Sam Calagione interview

Read the interview with Sam Calagione that ran in The NY Megaphone.

Sander Hicks and Kristen Felicetti meet with Sam Calagione, founder of the very delicious and unique Dogfish Head Craft Ales.

Megaphone: Is Dogfish Head your first business? You’ve gotten a lot of great media attention, and a book deal. You’re the founder of one of America’s great microbreweries. But what are the hard lessons, or even business failures, in your background, experiences that helped you learn?
Calagione: It is my first business. As a recovering English major I’m nearly unemployable. I started homebrewing while living in NYC in 93-94, and it was a hobby that spun out of control and took over my life—in a good way. Necessity is the mother of invention. Having barely enough money at every phase of our expansion has been an asset more than a hindrance in that we didn’t over-expand or go into crushing levels of debt to achieve our growth. We built our own breweries out of used dairy and canning equipment and put our money into high-quality, unique brewing ingredients like raisins, chicory, maple syrup, and orange peels, This allowed us to help establish the niche for extreme beers within the greater niche of craft brewing.

M: How has Dogfish Head grown throughout the years?
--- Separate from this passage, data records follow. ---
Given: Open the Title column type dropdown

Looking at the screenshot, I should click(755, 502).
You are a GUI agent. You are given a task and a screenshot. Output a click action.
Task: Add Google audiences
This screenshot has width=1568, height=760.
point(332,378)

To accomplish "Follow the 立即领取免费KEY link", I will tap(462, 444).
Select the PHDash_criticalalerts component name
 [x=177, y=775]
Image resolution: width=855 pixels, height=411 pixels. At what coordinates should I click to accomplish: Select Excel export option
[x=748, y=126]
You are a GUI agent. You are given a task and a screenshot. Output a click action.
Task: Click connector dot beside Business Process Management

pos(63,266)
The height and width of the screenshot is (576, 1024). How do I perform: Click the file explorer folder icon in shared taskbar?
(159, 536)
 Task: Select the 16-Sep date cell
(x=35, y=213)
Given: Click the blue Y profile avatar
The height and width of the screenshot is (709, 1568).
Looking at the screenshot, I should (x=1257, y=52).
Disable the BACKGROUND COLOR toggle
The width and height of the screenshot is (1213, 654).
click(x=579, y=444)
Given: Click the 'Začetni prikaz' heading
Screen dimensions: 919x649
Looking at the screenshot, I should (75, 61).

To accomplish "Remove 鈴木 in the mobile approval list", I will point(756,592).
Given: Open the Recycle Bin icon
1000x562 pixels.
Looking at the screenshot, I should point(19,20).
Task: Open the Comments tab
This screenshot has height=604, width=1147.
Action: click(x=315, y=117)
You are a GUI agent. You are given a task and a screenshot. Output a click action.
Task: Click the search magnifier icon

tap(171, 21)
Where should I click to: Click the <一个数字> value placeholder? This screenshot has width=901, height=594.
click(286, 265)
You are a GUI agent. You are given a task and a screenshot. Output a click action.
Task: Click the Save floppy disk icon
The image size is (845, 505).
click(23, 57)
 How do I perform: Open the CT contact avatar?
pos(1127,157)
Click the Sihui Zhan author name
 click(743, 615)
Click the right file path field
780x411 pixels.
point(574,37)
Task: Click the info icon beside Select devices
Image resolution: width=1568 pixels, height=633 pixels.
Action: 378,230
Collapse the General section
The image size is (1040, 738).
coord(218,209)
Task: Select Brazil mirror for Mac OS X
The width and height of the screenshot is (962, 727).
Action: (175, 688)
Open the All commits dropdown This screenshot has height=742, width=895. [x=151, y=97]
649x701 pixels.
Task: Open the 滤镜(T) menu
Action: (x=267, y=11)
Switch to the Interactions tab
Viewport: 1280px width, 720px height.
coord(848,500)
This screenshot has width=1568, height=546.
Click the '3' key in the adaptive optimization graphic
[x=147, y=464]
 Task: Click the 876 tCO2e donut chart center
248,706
I know it was a very small-batch operation at first. Now that you have a big brewery and a brew pub, what are some things that are still the same? And what are some things that you have outgrown?
C: We started as the smallest commercial brewery in the country brewing 10 gallons at a time. Today we brew an average of 2500 cases a day. But, if anything, as we get bigger we get more experimental and ambitious in recipe development and beer design. We will release 28 styles of beer this year alone. We have outgrown winging it from a QC [quality control] prospective though. We now have three full-time lab co-workers and every batch of beer goes through a 40-point QC program. We still fly our freakflag at full mast, only now we know the direction that the wind is blowing in.

M: Isn’t it interesting Sam Adams found a way to use the hobby-brewing tradition to turn it into a customer-interactive brewing contest with the “Longshot” brews and marketing campaign? Can you talk about the benefits of home-brewing to a micro or medium sized brewery?
C: The amateur and professional brewing communities work in harmony. A ton of professional brewers began as home brewers. A batch of beer is a batch of beer regardless of size—we have more bells and whistles then a homebrewed but at the end of the day an inspired recipe works in five or 500 gallon batches. The passion in both communities is completely aligned. To quote playwright Sam Sheppard out of context, “It’s the same love, it just got split in two.”

M: You did a really unique summer brew this past season, Festina Peche. Very dry, light, and delicate. Whose idea was Festina Peche?
C: It was our brewmaster Andy Tveekrem’s idea to do a lower-alcohol summer beer. The idea to do a tart, Berliner Weiss style and ferment it with peaches was mine. Mike Gerhart, our pub brewer, did a great test batch and Bryan Selders, the lead brewer of our Milton De. production brewery, oversaw the large batches. As usual, bringing a brew to market takes the work of a lot of skilled and passionate people.

M: Do you have advice for anyone who wants to start their own brewery? What does it take to run a business?
C: Devotion. Passion. Persistence. A great unique idea, just barely enough money, and a freakish work ethic. They say the best thing about being an entrepreneur is that you get to decide which 70 hours of the week you work! Thanks for the interview and keep drinking the good shit.